Дневник. 1918-1924 [Александр Николаевич Бенуа] (fb2) читать постранично


 [Настройки текста]  [Cбросить фильтры]

Дневник. 1918-1924

1918 год. Продолжение

Пятница, 26 января
…Вернувшись с Верещагиным и Эрнстом в Зимний, мы думали и гадали, как быть, и передали дело Ятманову, который сегодня почему-то снова стал ласковым (уж не готовится ли что?). Николай Михайлович заходил к Сухотиным, только что получившим известия из Крыма: Ялта разрушена, дача княгини Орловой уничтожена, и бедная О.К.Орлова провела насколько дней в подвале. Феликсу Юсупову не позволяют видеться с матерью, хотя они живут всего на расстоянии двух верст. Здесь, у Юсупова, во дворце поселилась шведская миссия по заведованию отправкой военнопленных. Кстати, вчера целая партия австрийских офицеров приходила осматривать Зимний дворец. Это уже не первая партия экскурсантов.

Выборка данных:
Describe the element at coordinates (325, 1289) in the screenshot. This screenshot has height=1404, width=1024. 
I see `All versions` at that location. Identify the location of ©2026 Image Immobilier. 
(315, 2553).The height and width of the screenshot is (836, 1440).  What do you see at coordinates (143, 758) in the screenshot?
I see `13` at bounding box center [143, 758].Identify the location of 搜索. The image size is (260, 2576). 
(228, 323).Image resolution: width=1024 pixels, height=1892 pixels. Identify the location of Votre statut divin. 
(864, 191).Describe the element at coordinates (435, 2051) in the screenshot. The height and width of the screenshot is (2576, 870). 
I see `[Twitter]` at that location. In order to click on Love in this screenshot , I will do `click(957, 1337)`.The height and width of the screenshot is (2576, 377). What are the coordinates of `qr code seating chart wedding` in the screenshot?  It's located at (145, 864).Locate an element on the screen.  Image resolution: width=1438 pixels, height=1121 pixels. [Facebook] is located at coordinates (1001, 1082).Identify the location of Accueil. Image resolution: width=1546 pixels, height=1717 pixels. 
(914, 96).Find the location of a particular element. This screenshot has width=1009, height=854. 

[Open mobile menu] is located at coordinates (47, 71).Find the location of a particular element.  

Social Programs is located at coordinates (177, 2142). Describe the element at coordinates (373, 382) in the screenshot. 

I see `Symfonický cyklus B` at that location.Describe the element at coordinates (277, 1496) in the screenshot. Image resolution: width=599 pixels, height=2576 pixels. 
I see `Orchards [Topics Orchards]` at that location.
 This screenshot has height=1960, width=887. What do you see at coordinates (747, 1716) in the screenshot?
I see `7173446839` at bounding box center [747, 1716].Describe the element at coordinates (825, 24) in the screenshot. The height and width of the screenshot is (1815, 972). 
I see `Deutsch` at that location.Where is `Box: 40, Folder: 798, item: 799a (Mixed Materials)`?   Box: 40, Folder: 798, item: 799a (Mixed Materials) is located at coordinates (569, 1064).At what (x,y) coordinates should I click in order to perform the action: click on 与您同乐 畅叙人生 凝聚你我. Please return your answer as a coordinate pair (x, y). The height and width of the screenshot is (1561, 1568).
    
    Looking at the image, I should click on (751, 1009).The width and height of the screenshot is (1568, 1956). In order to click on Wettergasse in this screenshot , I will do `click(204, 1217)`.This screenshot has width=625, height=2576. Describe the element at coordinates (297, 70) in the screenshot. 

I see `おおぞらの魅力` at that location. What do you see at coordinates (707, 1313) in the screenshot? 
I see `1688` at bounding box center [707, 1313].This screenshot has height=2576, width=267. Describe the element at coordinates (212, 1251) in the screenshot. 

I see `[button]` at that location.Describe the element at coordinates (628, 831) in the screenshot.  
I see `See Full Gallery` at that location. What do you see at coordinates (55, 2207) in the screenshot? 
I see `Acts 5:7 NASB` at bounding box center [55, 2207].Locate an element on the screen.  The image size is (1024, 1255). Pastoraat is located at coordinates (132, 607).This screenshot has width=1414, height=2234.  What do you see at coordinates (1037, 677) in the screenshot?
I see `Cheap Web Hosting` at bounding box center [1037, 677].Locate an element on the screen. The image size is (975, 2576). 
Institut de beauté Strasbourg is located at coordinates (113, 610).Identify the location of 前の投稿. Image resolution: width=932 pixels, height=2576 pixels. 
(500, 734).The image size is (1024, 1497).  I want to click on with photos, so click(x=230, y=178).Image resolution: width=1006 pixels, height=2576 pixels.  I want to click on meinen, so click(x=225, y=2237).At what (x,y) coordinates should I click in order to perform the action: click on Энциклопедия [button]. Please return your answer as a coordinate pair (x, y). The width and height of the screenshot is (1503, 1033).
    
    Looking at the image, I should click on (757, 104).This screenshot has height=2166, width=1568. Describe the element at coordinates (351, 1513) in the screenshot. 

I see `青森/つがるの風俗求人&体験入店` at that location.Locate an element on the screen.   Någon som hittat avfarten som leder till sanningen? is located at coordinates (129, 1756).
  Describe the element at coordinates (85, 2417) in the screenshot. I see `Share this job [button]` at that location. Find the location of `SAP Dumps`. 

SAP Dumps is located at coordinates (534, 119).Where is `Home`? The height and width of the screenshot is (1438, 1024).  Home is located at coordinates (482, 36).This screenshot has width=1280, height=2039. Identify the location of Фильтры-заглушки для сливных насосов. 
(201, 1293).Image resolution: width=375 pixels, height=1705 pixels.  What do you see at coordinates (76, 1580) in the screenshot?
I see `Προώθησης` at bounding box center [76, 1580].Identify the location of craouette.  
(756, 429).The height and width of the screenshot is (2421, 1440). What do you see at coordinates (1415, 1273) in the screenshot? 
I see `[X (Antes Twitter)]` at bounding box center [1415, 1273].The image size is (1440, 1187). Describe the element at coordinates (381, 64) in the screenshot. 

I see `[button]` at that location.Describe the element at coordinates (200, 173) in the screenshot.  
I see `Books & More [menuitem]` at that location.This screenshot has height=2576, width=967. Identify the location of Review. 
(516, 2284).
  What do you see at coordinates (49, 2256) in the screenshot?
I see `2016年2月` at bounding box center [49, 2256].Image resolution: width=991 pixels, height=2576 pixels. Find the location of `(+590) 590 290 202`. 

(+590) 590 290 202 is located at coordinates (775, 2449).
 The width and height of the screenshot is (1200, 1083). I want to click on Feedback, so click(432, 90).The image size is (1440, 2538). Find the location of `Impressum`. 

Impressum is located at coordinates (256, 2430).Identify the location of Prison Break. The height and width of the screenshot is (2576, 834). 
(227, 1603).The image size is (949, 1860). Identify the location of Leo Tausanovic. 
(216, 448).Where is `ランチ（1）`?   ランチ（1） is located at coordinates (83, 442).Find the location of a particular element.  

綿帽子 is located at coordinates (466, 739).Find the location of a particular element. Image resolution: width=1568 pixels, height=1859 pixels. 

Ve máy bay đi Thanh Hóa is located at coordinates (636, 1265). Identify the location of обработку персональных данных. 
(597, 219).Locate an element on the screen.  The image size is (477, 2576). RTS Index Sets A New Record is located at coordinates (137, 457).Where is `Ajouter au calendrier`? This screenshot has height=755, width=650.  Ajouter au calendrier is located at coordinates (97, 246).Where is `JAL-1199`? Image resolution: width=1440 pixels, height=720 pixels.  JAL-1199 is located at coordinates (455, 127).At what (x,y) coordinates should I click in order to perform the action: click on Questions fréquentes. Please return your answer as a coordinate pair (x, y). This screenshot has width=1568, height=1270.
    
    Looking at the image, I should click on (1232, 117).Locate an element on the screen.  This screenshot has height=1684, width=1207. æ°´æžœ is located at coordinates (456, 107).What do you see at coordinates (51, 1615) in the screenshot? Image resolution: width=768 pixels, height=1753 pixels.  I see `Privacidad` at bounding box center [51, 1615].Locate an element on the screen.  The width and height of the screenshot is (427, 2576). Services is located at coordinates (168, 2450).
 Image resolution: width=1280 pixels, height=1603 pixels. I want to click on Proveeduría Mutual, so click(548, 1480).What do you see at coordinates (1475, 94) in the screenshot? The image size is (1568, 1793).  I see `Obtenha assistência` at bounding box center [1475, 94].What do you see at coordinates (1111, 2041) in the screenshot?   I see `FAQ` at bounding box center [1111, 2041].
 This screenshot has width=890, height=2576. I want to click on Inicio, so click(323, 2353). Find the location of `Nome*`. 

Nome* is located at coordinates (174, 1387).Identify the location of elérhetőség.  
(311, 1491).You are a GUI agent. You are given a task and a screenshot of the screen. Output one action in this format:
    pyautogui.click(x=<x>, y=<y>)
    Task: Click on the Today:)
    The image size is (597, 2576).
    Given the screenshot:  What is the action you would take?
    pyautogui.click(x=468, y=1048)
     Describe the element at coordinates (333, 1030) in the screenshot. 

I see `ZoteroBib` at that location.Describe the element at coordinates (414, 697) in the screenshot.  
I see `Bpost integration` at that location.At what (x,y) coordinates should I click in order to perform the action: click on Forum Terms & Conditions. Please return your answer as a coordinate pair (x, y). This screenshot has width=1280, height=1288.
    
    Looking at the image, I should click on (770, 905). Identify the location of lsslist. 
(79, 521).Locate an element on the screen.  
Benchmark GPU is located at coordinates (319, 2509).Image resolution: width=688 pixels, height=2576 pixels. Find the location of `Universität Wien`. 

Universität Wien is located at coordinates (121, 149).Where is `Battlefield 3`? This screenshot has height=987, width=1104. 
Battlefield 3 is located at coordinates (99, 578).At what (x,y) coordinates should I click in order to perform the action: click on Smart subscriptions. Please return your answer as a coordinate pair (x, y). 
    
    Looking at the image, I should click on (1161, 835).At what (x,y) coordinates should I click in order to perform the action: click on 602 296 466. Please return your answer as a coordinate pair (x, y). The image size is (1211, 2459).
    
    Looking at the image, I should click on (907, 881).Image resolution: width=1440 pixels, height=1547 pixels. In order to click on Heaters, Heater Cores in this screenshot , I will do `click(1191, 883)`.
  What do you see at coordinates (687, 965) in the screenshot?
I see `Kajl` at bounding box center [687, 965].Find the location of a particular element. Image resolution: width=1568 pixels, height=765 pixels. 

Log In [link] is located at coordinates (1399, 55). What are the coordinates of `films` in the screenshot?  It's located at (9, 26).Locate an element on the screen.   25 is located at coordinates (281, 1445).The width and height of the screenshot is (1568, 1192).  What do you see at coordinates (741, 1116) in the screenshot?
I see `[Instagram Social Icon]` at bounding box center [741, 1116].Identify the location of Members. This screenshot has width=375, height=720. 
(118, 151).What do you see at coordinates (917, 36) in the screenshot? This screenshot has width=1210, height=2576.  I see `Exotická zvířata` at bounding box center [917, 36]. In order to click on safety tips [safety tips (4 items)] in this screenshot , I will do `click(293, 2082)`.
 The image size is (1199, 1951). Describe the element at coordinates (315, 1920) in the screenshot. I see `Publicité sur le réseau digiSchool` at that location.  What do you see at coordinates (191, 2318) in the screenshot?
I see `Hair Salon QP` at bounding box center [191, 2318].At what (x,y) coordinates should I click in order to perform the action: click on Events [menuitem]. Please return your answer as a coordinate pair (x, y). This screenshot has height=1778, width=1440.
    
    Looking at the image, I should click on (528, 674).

Задание: Кто, согласно дневнику, поселился во дворце у Юсупова? Эти записи никак не связаны с дневником.

Выполненное задание: Шведская миссия по заведованию отправкой военнопленных.